ASSIGNMENT 1 -
Answer these from the article on paid family leave, one per line:
(a) Besides time off for new parents, what does family leave now also cover?
(b) At which university is the Center of Women and Work that did the 2012 study?
(c) How much more likely were women at companies with paid leave to be working 9‐12 months after giving birth?
ASSIGNMENT 2 - In the article on paid family leave, copy the part that opens with the words "More cities and" and closes with "on the trend.", swapping "lawmakers" for "legislators".

PAGE EXCERPT -

- Opening Delimiter -

More cities and states are legislating policy around paid family leave. And companies are improving their internal policies around leave too. The definition of family leave has evolved to include more than just time off for new mothers (or fathers), expanding to paid time to care for ill family members as well. As paid time off for new moms and dads, and employees with family care needs, gains traction among business leaders and lawmakers, here’s how to start reporting on the trend.
Is Family Leave Good for Business?
Some of the more interesting factors for updating paid parental leave and family leave policies are their links to employee loyalty and retention. A study from the Center of Women and Work at Rutgers University reported in 2012 a positive relationship in worker retention when employers give women leave options. Those companies with a paid leave found women were 93 percent more likely to work 9‐12 months after giving birth than those who took no leave. The CWW report cited an American Management Association article on the positive financial impact of low employee turnover.

- Closing Delimiter -

(Collected data)
- Opening Delimiter -

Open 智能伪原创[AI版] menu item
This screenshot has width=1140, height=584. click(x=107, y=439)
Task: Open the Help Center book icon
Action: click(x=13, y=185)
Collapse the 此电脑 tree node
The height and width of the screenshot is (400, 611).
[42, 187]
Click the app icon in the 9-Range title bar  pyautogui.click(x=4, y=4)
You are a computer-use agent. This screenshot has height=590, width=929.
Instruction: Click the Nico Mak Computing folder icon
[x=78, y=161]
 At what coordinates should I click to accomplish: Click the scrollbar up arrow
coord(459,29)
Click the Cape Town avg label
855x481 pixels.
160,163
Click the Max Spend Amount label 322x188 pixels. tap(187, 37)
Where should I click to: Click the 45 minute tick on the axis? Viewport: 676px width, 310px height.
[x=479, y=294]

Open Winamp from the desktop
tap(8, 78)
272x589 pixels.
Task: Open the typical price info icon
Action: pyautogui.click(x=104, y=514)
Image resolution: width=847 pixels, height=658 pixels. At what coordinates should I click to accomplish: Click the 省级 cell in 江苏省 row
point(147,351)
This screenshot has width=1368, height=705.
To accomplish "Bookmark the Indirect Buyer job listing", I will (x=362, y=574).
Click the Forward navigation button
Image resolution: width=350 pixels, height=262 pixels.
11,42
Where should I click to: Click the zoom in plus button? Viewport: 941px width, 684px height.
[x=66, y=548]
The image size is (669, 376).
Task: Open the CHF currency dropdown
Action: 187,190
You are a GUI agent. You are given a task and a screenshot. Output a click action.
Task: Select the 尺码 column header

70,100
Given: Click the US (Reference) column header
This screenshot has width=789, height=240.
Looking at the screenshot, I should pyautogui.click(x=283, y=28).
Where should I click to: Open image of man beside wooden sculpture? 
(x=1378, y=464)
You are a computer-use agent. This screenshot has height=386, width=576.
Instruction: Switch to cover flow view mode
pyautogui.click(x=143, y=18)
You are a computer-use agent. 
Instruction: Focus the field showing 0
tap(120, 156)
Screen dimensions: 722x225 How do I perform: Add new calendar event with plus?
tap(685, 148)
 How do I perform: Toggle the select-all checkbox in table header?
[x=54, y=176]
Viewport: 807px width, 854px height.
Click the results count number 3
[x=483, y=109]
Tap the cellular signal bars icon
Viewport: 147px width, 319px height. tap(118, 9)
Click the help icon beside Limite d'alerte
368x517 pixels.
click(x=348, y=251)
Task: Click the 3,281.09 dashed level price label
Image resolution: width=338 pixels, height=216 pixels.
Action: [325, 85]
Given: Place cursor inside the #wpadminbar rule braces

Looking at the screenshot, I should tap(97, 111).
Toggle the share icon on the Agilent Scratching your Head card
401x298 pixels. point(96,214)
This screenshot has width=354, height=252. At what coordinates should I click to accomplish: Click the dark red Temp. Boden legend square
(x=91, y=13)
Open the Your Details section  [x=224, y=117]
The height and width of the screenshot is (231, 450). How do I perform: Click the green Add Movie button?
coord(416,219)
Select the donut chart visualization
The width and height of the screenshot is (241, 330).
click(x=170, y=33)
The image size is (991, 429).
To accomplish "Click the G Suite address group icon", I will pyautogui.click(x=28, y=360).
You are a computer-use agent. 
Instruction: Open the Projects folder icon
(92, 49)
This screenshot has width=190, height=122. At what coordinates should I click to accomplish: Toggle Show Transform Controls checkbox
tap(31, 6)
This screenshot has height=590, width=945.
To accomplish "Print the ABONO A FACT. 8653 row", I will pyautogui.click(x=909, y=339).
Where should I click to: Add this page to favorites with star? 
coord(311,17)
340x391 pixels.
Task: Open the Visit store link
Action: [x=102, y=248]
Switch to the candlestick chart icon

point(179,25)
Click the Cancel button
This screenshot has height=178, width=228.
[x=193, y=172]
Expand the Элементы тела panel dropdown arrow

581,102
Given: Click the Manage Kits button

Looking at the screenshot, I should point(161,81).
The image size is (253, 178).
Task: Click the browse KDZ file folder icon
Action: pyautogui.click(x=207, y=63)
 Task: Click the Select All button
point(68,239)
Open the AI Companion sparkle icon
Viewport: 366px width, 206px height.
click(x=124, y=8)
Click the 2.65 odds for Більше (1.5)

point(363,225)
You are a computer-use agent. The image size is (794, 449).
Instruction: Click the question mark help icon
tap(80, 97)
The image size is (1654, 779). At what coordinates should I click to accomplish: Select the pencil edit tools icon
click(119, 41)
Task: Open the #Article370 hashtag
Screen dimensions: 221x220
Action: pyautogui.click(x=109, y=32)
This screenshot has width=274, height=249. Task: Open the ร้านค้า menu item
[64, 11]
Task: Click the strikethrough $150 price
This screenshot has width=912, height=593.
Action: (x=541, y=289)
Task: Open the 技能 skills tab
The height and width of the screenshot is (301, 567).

- Closing Delimiter -

TASK SOLUTION 1 -
(a) Paid time to care for ill family members
(b) Rutgers University
(c) 93 percent

TASK SOLUTION 2 -
More cities and states are legislating policy around paid family leave. And companies are improving their internal policies around leave too. The definition of family leave has evolved to include more than just time off for new mothers (or fathers), expanding to paid time to care for ill family members as well. As paid time off for new moms and dads, and employees with family care needs, gains traction among business leaders and legislators, here’s how to start reporting on the trend.